I thought that this diagnostic is already in 5.1.2 because the rest of them is, and you can still get the message from the blog post with a slightly modified code

struct Foo: View {
  let range = 1..<5
  var body: some View {
    ForEach(range) {
      Circle().rotation(.degrees($0)) // Cannot convert value of type 'Int' to expected argument type 'Double'
                                      // Replace '$0' with 'Double($0)'
    }
  }
}
1 Like

Fantastic work! Both the article and better diagnostics are really cool, thank you!

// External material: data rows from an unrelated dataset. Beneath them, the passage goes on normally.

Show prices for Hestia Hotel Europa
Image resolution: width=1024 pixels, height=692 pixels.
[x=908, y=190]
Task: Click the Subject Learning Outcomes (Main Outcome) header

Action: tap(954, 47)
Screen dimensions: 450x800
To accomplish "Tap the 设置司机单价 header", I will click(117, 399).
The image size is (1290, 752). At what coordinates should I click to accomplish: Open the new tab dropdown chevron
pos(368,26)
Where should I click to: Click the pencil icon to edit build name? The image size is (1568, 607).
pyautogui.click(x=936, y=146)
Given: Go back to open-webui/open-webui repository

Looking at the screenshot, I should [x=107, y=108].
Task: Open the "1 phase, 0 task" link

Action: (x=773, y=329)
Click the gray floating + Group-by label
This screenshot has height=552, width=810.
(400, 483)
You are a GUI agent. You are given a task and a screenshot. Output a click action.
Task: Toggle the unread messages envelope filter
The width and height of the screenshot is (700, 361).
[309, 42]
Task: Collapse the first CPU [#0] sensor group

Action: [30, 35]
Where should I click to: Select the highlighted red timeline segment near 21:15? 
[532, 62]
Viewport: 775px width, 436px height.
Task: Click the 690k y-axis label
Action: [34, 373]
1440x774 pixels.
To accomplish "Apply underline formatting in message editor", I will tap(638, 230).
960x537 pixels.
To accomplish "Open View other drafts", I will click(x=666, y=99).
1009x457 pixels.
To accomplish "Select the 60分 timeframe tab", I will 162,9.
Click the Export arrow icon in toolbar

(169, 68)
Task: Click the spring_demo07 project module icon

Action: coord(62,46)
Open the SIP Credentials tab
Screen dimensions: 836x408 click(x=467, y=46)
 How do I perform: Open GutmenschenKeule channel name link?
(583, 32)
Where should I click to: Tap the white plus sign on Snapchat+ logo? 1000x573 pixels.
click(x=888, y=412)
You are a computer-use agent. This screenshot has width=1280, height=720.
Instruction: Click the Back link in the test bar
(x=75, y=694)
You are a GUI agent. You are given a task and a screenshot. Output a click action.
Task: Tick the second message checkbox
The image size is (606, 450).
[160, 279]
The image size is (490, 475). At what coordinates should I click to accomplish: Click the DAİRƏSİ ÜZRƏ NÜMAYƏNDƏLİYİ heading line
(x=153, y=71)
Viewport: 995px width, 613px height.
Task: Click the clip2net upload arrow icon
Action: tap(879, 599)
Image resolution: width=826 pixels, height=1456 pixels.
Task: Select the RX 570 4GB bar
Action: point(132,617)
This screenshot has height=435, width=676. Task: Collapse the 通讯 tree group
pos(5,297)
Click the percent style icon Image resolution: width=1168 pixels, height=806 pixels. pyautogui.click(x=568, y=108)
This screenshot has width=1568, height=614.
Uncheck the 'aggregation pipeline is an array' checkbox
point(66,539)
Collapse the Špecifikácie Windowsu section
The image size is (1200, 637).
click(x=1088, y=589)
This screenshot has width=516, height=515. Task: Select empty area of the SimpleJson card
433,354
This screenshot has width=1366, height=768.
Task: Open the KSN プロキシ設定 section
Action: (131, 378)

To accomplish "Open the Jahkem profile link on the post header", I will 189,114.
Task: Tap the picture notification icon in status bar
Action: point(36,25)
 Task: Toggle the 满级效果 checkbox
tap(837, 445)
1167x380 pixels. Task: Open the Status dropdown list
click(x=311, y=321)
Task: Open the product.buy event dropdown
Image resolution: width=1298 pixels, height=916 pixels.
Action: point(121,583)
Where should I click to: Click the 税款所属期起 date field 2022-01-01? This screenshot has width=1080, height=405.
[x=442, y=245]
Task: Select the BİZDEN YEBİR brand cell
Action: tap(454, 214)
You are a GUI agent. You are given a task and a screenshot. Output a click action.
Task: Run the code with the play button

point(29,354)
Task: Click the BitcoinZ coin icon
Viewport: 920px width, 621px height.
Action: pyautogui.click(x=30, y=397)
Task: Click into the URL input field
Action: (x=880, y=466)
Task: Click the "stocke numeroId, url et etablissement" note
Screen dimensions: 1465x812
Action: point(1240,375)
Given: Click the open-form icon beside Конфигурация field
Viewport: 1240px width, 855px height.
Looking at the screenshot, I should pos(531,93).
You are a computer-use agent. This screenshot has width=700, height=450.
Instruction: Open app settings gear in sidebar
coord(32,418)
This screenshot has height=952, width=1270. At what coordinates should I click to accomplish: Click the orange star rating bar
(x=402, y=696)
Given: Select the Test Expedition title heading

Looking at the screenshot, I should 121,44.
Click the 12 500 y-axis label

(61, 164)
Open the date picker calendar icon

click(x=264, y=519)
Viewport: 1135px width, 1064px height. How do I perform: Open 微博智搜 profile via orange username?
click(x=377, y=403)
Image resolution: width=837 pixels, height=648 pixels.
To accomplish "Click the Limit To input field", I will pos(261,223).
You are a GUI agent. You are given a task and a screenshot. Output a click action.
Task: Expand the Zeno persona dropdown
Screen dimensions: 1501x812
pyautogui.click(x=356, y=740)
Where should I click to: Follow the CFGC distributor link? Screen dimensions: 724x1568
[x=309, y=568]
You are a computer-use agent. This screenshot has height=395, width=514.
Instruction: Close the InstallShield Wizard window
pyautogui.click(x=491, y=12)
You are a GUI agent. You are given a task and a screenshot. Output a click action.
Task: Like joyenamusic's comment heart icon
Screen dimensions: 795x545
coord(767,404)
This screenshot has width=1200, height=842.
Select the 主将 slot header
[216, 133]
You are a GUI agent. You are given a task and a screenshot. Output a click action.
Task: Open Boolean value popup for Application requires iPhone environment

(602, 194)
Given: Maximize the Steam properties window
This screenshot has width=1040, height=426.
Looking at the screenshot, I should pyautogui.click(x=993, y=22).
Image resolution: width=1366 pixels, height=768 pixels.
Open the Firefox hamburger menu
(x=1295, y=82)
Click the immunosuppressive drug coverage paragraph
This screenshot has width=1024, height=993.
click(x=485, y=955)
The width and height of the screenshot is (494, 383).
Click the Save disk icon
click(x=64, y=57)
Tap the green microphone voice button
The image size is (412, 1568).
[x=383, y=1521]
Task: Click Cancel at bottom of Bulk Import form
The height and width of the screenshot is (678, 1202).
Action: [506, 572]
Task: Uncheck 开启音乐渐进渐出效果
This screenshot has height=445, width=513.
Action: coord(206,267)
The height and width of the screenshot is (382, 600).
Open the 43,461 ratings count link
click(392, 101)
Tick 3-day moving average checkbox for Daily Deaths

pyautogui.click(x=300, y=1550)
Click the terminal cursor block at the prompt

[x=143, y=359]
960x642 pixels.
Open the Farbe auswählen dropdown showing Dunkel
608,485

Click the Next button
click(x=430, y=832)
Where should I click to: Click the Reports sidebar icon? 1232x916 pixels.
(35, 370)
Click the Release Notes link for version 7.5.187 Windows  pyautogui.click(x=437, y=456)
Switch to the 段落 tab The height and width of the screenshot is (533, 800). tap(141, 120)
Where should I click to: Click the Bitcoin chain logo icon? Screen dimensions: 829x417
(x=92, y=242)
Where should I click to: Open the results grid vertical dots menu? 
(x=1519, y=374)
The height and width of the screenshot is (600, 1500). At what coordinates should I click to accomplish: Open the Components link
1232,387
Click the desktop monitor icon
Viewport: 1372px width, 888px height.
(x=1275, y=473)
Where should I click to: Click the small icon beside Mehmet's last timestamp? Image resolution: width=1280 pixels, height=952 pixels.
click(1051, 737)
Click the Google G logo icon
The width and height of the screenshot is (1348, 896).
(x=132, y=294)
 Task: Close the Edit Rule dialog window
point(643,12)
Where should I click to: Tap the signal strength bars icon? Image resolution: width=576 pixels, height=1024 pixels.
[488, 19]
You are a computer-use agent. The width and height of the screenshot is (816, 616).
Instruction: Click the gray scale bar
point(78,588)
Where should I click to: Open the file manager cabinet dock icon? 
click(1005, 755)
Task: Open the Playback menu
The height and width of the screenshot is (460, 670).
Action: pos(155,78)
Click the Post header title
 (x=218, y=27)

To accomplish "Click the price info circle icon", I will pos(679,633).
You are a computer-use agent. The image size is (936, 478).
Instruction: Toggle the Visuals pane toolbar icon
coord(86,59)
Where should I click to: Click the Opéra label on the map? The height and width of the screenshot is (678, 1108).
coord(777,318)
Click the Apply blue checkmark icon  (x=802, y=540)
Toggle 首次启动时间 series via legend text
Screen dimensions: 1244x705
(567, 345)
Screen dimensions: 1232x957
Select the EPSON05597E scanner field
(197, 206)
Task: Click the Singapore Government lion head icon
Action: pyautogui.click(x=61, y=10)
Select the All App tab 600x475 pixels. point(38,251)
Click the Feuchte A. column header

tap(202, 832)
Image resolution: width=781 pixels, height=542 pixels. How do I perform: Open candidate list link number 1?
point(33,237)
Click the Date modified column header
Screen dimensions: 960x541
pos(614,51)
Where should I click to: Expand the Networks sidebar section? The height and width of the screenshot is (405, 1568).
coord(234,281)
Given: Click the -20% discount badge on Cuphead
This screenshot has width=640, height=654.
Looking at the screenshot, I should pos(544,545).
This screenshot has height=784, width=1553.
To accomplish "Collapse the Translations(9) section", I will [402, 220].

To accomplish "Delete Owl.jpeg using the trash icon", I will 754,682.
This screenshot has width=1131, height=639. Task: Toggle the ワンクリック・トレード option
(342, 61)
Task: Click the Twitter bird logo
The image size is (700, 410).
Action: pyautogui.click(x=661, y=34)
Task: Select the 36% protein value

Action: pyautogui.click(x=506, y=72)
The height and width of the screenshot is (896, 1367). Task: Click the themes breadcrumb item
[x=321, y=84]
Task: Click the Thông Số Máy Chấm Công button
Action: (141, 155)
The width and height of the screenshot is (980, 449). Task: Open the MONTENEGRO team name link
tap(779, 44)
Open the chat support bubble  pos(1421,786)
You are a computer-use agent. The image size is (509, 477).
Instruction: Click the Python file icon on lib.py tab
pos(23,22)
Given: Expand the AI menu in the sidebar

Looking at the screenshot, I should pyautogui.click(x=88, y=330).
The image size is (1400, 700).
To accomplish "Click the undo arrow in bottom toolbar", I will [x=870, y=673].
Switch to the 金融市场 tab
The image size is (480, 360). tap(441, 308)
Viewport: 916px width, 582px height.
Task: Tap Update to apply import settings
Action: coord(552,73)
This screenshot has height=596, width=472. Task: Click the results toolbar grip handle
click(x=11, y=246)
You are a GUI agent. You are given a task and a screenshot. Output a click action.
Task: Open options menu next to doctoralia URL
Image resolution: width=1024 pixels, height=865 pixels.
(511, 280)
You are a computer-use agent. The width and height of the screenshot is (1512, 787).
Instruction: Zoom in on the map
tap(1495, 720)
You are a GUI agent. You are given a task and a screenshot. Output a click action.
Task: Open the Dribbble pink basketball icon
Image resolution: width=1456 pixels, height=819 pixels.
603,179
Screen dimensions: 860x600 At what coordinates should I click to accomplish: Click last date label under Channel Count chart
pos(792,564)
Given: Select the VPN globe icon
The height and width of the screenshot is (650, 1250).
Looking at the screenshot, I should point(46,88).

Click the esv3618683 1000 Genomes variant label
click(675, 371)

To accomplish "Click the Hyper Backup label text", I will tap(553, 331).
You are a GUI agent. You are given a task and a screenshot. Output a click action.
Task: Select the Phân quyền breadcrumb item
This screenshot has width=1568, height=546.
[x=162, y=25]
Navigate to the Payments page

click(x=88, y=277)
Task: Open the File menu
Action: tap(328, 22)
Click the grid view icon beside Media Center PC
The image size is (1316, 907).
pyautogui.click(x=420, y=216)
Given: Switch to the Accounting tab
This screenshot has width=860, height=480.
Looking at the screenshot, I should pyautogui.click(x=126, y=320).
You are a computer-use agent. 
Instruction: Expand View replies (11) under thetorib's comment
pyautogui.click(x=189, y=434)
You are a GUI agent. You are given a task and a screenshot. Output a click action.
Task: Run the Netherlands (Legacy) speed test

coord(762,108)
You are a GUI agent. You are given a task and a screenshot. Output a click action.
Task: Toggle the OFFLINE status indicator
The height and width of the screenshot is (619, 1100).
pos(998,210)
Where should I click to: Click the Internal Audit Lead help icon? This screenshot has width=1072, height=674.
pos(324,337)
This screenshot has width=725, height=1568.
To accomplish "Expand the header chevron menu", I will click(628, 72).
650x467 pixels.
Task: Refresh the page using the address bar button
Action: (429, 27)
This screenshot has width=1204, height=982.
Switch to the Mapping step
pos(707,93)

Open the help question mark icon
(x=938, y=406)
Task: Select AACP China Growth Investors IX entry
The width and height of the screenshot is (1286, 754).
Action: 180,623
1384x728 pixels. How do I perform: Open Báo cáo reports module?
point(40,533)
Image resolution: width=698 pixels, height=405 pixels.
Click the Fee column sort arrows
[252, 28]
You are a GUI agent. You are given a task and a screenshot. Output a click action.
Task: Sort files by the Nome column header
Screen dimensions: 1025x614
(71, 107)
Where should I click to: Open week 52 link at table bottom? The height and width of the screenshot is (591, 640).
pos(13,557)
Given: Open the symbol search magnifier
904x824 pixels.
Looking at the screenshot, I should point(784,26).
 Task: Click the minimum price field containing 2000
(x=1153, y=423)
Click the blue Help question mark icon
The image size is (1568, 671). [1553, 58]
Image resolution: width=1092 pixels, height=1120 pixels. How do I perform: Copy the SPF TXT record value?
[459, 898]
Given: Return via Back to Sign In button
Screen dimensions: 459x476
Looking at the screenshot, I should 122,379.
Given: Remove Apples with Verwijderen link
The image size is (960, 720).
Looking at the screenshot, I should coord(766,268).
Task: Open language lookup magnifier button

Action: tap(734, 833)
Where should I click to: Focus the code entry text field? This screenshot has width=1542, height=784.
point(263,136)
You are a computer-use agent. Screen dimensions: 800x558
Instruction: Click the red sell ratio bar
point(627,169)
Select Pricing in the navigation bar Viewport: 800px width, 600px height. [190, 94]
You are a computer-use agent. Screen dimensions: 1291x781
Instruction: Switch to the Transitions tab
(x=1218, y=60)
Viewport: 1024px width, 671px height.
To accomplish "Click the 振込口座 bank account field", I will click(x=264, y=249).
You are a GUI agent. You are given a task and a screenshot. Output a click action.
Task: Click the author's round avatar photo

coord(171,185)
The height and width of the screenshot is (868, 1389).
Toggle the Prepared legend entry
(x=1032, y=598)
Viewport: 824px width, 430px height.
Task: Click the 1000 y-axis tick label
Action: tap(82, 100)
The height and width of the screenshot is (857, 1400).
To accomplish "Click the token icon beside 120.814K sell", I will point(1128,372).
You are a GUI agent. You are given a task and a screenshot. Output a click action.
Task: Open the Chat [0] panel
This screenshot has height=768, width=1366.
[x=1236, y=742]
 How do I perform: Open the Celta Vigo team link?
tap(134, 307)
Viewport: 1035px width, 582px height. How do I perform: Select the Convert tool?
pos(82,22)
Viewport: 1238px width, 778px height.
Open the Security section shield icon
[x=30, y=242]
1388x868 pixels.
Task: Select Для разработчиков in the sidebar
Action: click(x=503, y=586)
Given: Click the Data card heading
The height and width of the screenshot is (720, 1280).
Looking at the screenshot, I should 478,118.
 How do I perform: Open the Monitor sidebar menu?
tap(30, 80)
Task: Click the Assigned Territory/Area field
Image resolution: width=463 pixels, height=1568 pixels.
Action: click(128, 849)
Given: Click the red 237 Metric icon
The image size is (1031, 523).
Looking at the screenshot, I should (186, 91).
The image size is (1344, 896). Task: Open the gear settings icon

I had a few questions about the article where I thought things might be wrong or could be tweaked:

First round and the Approach

References to the second argument in str + 1 not conforming to ExpressibleByIntegerLiteral should either be the first argument or ExpressibleByStringLiteral right?

Missing Members

In Missing Members func foo() -> A is probably meant to be static so .foo would work.

Argument-to-Parameter Conversion Mismatch

cannot convert value of type 'UInt' to expected argument type 'Int'

Then it tells the user to fix it by casting y to Int.

How do you know it’s better to convert one argument to UInt or the other to Int? There’s trade offs either way ($0 < 0 or Int.max < $0 <= UInt.max). Negative values are probably more likely, but the use of UInt might imply they’re never really negative (like array indices). The code could also be written to work in both cases.

Is it better to make these fixes more like suggestions? I think this is better than suggesting to the user that the shortest path to get it to compile fixes all the problems, wdyt?